» Work to complete
With pictures left out, only the lines from the one containing "Viewport: 582px width, 536px" through the end of the records should be reproduced exactly, please.

» Task data
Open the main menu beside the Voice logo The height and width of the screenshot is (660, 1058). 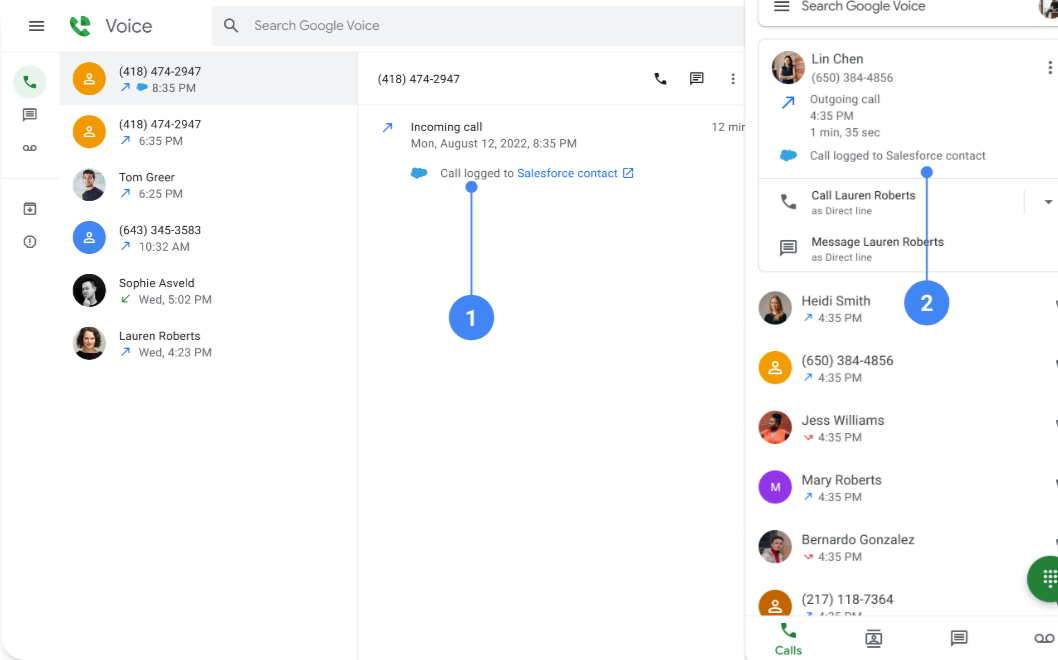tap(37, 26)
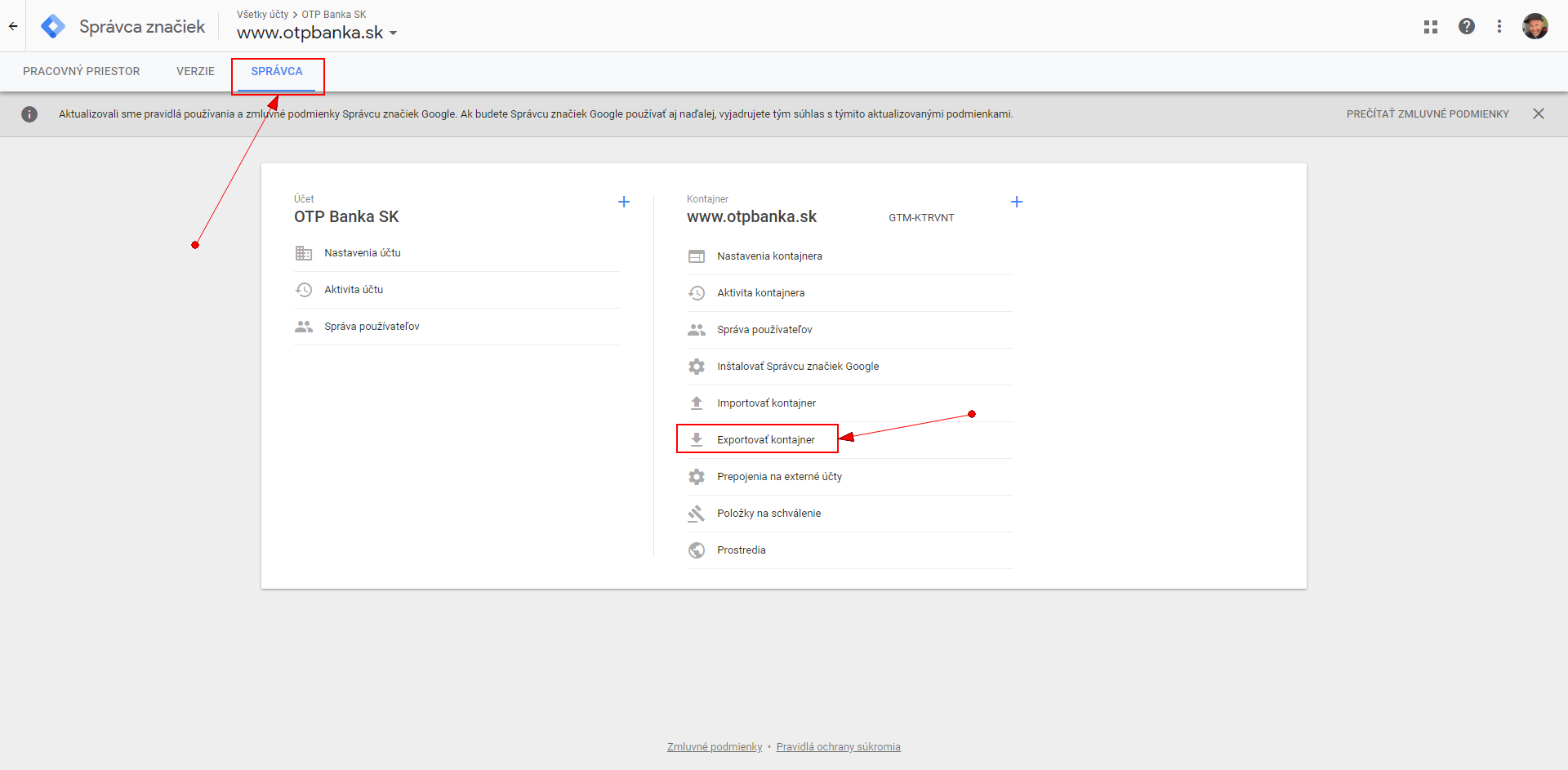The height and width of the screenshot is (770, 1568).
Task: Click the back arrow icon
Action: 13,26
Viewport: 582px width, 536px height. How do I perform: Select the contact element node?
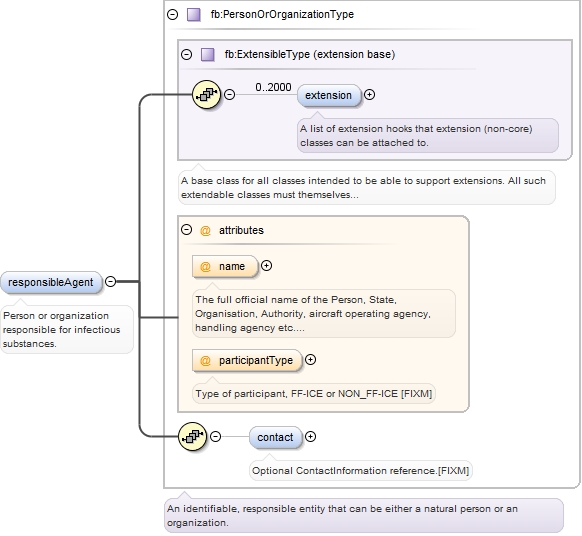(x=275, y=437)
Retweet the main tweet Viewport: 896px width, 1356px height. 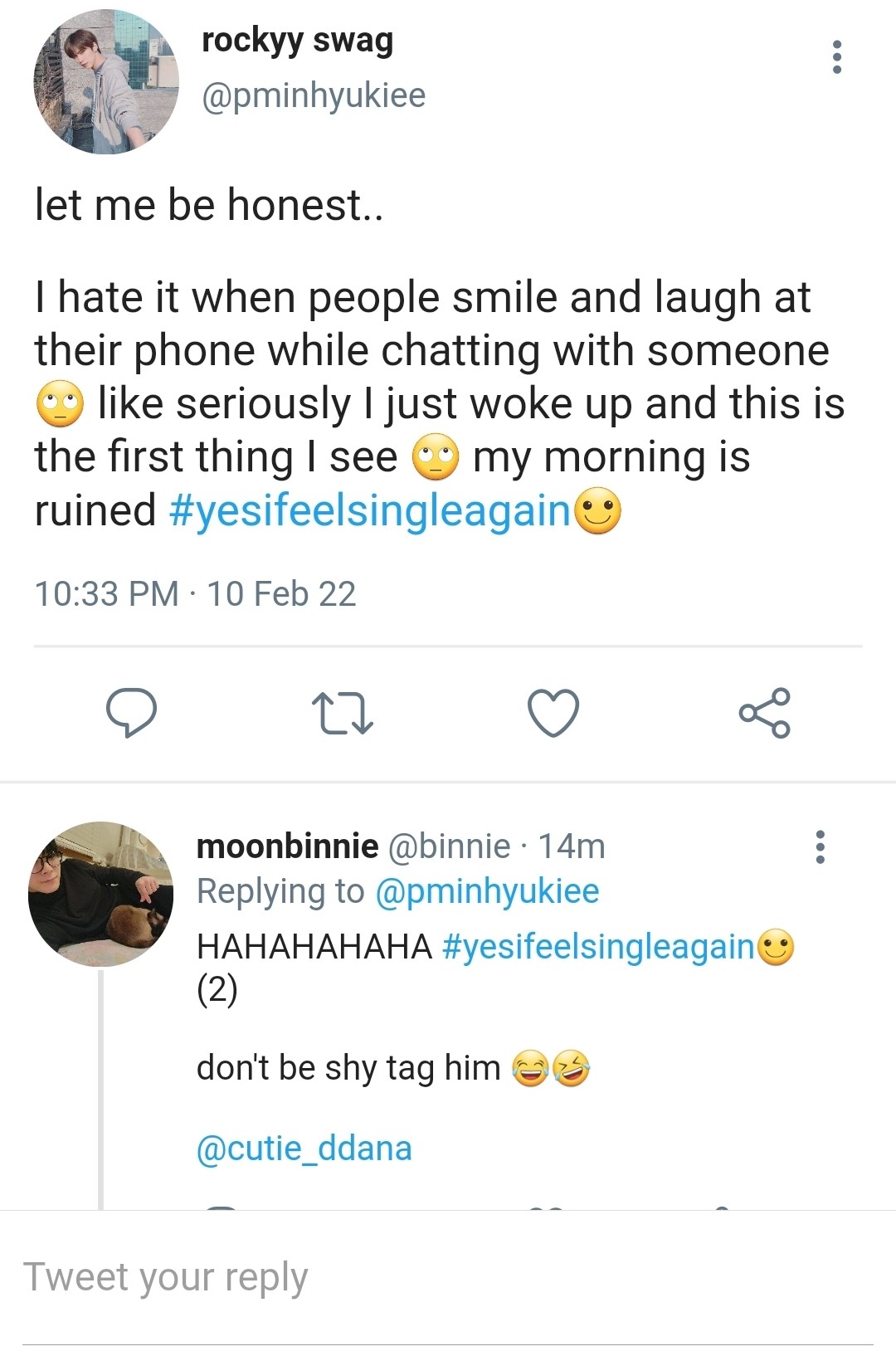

» Output of the exercise
Viewport: 582px width, 536px height. How do I perform: Select the contact element node?
(x=275, y=437)
Retweet the main tweet Viewport: 896px width, 1356px height. 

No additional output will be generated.